5. **For the fifth cartridge:** Finally, it's 118 clean ones left out of 154 total. So, 118/154.

To find the chance that *all* of these things happen, we multiply all these probabilities together:

(122/158) * (121/157) * (120/156) * (119/155) * (118/154)

When you multiply all those fractions out, you get approximately 0.45906.
We can round that to 0.4591, or if you want to think of it as a percentage, it's about 45.91%.

Alternative answer

Answer: 0.4455 Explain
This is a question about probability without replacement . The solving step is:

First, we need to know how many cartridges we have in total and how many of them are clean.
Total cartridges = 158
Clean cartridges = 122

Now, we want to pick 5 cartridges, and we want all of them to be clean. Since we're picking them one by one and not putting them back, the numbers change each time!

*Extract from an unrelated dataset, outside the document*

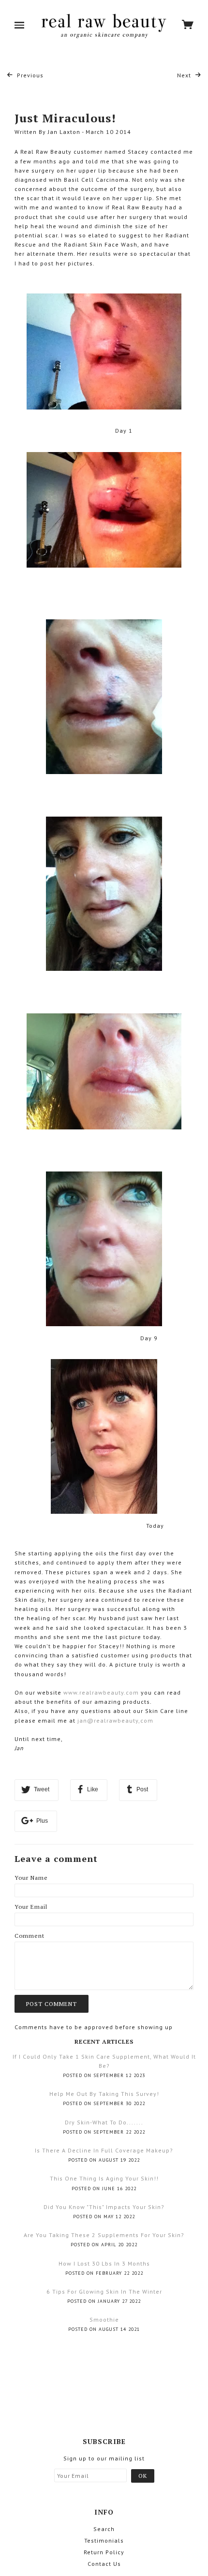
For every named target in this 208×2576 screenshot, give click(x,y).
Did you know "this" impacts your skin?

1. **For the first cartridge:** There are 122 clean ones out of 158 total. So, the chance of picking a clean one is 122/158.
2. **For the second cartridge:** After picking one clean cartridge, we now have 121 clean ones left, and 157 total cartridges left. So, the chance is 121/157.
3. **For the third cartridge:** Now there are 120 clean ones left, and 156 total cartridges. So, the chance is 120/156.
4. **For the fourth cartridge:** We have 119 clean ones left, and 155 total cartridges. The chance is 119/155.
5. **For the fifth cartridge:** Finally, we have 118 clean ones left, and 154 total cartridges. The chance is 118/154.

To find the probability that all these things happen, we multiply all these chances together:

Probability = (122/158) * (121/157) * (120/156) * (119/155) * (118/154)

Let's multiply the top numbers: 122 * 121 * 120 * 119 * 118 = 2,563,059,200
And the bottom numbers: 158 * 157 * 156 * 155 * 154 = 5,753,889,120

Now, divide the top by the bottom:
2,563,059,200 / 5,753,889,120 ≈ 0.445448

Rounding this to four decimal places, we get 0.4455.